Your answer should consist of each line from the data below that contains "Duplicate".
"""
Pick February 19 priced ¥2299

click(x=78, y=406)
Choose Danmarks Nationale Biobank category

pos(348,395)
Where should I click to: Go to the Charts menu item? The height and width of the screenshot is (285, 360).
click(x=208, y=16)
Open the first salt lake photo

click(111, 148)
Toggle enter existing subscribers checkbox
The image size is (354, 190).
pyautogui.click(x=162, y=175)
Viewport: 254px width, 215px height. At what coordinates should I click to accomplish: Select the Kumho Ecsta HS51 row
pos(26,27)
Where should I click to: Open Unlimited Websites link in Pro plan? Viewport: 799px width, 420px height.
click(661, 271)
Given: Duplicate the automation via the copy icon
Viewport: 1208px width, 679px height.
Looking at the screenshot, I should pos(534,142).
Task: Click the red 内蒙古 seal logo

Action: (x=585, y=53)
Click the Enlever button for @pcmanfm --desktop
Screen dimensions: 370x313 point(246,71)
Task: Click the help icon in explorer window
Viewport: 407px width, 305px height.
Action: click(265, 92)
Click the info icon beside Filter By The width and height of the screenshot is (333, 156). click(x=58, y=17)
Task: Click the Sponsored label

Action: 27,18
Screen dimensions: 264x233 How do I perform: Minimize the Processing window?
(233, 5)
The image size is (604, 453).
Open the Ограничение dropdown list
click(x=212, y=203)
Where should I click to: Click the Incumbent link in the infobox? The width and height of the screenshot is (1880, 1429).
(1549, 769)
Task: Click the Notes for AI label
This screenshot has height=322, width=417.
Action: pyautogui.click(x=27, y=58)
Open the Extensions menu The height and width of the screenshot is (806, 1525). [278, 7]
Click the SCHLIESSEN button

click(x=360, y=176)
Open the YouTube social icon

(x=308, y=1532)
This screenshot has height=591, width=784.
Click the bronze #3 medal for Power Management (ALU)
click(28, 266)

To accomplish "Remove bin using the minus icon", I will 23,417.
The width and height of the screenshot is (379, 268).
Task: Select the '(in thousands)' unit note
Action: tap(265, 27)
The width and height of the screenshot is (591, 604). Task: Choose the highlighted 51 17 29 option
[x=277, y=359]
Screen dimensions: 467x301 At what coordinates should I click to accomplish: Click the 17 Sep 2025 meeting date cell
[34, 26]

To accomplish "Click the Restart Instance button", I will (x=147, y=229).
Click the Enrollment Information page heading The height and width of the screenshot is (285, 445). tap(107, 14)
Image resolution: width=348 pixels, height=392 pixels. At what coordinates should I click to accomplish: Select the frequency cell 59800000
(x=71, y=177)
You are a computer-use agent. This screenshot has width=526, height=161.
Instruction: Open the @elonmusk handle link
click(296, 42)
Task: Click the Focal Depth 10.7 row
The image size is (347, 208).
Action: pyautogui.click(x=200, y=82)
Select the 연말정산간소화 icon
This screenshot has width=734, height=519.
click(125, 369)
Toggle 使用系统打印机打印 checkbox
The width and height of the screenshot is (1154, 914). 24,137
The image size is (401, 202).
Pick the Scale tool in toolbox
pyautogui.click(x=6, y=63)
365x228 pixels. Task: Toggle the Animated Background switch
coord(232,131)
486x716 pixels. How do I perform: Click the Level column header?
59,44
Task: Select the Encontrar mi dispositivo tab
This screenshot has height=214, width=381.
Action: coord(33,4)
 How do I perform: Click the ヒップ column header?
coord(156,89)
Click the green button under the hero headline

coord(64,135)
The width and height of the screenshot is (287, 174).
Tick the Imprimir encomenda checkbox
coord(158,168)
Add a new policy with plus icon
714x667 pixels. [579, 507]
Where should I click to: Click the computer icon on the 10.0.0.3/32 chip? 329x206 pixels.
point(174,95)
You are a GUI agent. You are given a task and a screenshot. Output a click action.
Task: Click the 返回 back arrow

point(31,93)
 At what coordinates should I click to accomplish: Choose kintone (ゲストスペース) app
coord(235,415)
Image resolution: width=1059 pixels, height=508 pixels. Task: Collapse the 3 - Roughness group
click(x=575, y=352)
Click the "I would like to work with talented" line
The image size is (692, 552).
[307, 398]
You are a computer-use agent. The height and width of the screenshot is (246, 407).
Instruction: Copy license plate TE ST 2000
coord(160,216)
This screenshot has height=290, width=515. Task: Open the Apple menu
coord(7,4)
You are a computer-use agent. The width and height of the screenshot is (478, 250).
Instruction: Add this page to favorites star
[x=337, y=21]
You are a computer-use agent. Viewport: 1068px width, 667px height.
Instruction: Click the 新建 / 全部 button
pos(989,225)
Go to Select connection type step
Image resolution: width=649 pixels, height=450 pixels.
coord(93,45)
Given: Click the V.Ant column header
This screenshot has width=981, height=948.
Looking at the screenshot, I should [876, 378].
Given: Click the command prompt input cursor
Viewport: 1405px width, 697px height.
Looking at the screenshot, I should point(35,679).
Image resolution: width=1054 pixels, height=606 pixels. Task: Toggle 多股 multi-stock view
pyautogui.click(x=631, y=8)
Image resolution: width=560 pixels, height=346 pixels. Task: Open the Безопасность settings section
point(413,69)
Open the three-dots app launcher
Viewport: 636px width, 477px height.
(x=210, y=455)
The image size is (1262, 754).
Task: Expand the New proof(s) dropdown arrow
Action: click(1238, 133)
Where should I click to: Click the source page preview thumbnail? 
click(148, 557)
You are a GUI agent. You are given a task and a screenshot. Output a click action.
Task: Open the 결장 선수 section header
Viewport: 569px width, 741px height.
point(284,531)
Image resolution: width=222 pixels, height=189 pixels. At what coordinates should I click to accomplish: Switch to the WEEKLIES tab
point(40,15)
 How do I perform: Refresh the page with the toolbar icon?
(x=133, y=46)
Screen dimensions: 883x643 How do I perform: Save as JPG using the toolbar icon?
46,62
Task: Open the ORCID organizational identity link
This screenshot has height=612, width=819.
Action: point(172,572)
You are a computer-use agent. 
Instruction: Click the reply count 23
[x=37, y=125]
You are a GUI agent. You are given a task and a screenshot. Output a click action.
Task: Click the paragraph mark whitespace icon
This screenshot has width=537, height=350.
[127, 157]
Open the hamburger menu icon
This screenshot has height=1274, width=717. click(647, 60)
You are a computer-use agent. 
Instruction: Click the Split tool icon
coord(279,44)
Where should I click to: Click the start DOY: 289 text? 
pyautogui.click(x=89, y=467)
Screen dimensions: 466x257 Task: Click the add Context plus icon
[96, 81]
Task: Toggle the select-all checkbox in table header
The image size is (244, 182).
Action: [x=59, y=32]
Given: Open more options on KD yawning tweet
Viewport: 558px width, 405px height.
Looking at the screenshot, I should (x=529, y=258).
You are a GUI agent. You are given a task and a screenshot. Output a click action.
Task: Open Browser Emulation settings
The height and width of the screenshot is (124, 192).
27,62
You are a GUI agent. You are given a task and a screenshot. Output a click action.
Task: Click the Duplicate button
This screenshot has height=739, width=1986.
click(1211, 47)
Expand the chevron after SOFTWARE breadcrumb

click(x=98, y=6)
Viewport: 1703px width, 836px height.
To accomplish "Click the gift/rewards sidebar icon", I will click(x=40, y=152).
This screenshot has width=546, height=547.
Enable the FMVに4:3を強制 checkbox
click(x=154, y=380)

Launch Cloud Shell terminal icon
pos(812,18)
"""
RESULT FOR THIS EXERCISE =
Given: Duplicate the automation via the copy icon
Task: Click the Duplicate button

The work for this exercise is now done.